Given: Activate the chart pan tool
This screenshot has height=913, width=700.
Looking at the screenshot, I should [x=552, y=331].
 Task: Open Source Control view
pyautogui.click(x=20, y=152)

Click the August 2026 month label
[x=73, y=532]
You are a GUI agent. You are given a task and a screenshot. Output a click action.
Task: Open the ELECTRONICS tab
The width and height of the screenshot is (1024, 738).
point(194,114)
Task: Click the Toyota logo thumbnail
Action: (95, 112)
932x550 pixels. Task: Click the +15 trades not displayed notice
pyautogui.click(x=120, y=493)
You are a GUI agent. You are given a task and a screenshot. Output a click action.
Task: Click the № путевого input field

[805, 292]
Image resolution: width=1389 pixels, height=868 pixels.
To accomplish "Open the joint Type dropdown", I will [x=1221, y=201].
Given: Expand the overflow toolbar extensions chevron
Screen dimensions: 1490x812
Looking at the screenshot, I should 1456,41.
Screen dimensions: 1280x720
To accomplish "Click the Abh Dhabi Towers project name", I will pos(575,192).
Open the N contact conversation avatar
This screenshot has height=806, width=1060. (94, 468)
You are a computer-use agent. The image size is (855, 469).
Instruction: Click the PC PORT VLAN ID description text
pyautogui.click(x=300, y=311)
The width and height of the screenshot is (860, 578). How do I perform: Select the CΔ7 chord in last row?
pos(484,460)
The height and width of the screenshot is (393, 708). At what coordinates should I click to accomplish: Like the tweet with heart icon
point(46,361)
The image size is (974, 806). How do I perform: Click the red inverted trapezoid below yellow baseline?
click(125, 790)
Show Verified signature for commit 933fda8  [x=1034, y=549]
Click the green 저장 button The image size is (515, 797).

*Directions*: Output the lines from the one with "Instruction: Click the" to the final line of the entries above, exactly as they stand, please, and nothing else.

*Result below*:
Instruction: Click the PC PORT VLAN ID description text
pyautogui.click(x=300, y=311)
The width and height of the screenshot is (860, 578). How do I perform: Select the CΔ7 chord in last row?
pos(484,460)
The height and width of the screenshot is (393, 708). At what coordinates should I click to accomplish: Like the tweet with heart icon
point(46,361)
The image size is (974, 806). How do I perform: Click the red inverted trapezoid below yellow baseline?
click(125, 790)
Show Verified signature for commit 933fda8  [x=1034, y=549]
Click the green 저장 button The image size is (515, 797).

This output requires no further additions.